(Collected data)
BEGIN
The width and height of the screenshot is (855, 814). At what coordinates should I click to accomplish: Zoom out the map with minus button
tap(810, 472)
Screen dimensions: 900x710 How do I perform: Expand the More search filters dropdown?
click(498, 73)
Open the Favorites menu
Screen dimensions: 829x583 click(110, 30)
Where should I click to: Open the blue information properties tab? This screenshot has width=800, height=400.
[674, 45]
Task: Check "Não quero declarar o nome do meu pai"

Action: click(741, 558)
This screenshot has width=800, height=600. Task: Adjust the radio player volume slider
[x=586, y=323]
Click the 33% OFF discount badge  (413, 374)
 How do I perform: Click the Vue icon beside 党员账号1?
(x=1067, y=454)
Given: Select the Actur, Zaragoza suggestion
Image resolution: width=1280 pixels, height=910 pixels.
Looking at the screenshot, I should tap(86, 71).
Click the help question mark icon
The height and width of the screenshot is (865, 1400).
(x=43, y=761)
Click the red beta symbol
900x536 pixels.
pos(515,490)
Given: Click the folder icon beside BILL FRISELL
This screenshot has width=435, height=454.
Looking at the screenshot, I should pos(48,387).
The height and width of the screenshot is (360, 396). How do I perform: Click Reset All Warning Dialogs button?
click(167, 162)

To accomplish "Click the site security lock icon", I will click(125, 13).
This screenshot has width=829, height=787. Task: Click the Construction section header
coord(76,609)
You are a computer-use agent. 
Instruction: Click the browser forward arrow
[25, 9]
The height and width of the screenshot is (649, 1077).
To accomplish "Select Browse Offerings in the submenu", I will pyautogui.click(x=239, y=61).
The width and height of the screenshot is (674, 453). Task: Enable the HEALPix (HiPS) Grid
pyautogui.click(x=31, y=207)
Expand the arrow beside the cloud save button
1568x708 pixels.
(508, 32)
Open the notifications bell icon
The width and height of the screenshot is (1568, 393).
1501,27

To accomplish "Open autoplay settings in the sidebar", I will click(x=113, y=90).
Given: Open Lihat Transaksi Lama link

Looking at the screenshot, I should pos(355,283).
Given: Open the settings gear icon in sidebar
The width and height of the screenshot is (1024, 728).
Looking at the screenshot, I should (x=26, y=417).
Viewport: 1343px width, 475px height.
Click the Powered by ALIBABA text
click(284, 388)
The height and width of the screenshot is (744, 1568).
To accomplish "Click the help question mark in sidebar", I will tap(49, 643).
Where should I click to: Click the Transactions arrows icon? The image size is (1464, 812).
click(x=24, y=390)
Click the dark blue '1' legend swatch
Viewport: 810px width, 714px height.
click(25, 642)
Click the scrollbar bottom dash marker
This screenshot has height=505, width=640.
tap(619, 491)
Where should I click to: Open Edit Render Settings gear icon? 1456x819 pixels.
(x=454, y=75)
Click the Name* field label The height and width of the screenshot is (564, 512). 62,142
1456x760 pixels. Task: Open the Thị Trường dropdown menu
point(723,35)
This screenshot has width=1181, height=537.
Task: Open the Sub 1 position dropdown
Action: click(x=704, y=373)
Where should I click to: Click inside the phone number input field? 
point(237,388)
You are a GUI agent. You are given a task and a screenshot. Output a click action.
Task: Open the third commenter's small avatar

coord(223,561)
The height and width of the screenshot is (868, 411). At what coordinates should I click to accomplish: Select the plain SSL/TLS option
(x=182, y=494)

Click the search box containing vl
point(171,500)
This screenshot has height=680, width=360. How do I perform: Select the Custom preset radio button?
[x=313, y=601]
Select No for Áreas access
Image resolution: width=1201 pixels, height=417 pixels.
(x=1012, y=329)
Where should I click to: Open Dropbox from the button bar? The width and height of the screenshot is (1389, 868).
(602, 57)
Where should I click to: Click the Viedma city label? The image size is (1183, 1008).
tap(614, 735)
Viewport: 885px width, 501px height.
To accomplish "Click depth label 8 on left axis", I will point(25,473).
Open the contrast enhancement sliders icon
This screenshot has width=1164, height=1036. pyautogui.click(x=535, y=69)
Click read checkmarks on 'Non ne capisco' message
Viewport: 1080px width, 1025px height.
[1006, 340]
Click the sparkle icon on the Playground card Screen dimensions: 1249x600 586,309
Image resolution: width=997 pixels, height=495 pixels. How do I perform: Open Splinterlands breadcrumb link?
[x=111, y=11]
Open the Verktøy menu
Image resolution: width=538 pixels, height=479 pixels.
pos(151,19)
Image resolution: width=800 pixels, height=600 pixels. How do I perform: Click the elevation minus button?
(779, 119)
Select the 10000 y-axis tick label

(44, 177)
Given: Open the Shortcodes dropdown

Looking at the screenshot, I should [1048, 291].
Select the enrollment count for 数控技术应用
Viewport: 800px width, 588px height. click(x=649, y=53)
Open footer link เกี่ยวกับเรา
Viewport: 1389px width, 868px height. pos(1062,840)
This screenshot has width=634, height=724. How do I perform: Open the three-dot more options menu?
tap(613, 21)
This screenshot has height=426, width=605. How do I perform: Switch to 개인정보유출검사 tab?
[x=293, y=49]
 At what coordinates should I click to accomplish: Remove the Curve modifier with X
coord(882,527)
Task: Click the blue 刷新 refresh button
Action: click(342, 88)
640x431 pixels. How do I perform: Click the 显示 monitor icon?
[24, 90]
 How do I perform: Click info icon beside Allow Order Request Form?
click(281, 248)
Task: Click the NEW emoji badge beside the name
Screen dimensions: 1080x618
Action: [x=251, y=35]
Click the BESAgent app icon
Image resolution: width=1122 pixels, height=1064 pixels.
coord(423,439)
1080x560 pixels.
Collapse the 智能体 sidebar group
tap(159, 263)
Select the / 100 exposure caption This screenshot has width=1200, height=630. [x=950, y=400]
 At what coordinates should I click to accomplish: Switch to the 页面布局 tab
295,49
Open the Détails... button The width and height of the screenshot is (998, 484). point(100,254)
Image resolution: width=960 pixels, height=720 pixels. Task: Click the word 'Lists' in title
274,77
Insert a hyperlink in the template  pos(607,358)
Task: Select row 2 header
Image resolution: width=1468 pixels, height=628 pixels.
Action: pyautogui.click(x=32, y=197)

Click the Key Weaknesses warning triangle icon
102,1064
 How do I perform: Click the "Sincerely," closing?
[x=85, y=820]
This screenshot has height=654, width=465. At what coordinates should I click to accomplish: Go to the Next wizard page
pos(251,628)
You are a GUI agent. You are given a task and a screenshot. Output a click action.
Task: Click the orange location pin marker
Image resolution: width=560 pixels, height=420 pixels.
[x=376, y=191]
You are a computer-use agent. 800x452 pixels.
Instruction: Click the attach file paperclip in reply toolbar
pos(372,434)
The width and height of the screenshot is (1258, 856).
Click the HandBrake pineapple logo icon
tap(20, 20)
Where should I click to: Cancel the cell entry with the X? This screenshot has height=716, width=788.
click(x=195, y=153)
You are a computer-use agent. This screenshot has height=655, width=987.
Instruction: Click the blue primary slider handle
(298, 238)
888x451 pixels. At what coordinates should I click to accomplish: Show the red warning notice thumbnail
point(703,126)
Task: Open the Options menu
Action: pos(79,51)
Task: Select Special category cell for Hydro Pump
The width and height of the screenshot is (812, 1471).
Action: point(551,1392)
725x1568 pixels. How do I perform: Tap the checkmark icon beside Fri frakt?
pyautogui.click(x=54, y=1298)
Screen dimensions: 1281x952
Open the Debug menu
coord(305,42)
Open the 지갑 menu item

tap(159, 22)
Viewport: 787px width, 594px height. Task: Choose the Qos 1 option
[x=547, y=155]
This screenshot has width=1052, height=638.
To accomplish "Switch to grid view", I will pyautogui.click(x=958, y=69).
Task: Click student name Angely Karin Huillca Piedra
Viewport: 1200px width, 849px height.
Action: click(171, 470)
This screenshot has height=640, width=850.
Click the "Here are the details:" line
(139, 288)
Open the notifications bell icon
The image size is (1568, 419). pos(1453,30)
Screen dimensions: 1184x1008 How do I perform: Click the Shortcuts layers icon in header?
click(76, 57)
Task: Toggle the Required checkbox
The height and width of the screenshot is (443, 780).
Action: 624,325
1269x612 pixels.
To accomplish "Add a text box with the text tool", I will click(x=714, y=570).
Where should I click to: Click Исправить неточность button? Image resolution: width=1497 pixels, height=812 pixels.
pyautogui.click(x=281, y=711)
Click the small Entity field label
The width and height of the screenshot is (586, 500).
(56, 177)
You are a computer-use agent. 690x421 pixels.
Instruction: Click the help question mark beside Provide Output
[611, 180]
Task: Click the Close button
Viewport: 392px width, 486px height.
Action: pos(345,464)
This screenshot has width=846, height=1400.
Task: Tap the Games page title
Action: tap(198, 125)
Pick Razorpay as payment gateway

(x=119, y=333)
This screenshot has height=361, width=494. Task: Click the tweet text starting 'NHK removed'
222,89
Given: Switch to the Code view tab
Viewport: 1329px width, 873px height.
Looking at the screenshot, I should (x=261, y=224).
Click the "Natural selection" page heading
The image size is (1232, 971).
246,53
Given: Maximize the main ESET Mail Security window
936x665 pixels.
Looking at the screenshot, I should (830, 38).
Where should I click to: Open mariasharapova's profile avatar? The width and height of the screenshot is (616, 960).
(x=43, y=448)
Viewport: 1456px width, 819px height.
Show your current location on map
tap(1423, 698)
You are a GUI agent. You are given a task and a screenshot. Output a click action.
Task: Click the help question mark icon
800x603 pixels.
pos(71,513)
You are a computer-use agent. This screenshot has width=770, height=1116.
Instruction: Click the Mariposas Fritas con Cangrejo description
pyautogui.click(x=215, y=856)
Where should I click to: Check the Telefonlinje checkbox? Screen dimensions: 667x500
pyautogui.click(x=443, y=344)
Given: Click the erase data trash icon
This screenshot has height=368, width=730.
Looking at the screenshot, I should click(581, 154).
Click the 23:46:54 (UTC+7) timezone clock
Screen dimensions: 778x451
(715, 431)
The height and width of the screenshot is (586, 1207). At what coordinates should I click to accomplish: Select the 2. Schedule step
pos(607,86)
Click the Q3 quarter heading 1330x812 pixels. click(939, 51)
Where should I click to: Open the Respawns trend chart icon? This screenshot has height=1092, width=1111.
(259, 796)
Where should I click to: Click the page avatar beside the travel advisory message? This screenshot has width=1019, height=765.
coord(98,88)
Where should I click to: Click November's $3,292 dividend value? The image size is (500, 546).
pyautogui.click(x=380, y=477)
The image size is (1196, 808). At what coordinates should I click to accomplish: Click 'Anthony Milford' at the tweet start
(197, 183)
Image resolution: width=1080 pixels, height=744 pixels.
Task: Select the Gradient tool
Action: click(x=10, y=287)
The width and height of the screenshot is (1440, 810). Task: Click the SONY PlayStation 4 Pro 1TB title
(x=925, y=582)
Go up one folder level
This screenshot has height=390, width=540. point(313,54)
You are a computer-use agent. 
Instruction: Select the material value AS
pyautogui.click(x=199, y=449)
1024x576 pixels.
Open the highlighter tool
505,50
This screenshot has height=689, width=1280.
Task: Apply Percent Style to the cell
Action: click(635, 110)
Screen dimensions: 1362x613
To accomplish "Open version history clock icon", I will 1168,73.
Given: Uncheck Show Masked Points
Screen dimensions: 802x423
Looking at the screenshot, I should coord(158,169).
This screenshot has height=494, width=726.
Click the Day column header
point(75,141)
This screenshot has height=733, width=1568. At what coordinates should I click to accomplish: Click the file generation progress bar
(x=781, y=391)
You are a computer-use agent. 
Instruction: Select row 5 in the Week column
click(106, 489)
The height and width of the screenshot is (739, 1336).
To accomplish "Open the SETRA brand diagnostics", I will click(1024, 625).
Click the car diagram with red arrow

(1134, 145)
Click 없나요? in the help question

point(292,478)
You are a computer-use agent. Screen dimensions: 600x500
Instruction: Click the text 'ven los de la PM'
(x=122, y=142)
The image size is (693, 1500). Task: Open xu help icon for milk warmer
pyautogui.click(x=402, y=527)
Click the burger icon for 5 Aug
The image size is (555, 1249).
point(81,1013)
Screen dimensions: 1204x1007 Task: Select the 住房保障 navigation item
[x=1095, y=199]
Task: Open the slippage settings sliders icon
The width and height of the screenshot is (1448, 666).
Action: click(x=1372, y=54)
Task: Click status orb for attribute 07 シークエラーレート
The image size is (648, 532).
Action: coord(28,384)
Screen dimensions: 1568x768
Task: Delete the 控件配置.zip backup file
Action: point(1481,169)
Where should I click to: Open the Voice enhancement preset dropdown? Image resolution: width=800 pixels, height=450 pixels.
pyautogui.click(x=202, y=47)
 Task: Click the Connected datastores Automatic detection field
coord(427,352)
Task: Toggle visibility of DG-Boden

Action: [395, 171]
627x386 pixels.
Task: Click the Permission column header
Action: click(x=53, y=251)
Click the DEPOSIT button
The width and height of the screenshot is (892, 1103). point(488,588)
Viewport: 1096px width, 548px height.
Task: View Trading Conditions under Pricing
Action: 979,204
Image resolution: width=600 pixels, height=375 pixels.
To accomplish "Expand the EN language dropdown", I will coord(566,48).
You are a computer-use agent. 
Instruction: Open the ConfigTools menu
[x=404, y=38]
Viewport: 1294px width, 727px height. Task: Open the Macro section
END
■ **Work required**: Your answer must consist solely of the lines from the top of the entries above through the line containing "Click the red beta symbol", copied exactly, both ends included.

■ **Result for this task**:
The width and height of the screenshot is (855, 814). At what coordinates should I click to accomplish: Zoom out the map with minus button
tap(810, 472)
Screen dimensions: 900x710 How do I perform: Expand the More search filters dropdown?
click(498, 73)
Open the Favorites menu
Screen dimensions: 829x583 click(110, 30)
Where should I click to: Open the blue information properties tab? This screenshot has width=800, height=400.
[674, 45]
Task: Check "Não quero declarar o nome do meu pai"

Action: click(741, 558)
This screenshot has width=800, height=600. Task: Adjust the radio player volume slider
[x=586, y=323]
Click the 33% OFF discount badge  (413, 374)
 How do I perform: Click the Vue icon beside 党员账号1?
(x=1067, y=454)
Given: Select the Actur, Zaragoza suggestion
Image resolution: width=1280 pixels, height=910 pixels.
Looking at the screenshot, I should tap(86, 71).
Click the help question mark icon
The height and width of the screenshot is (865, 1400).
(x=43, y=761)
Click the red beta symbol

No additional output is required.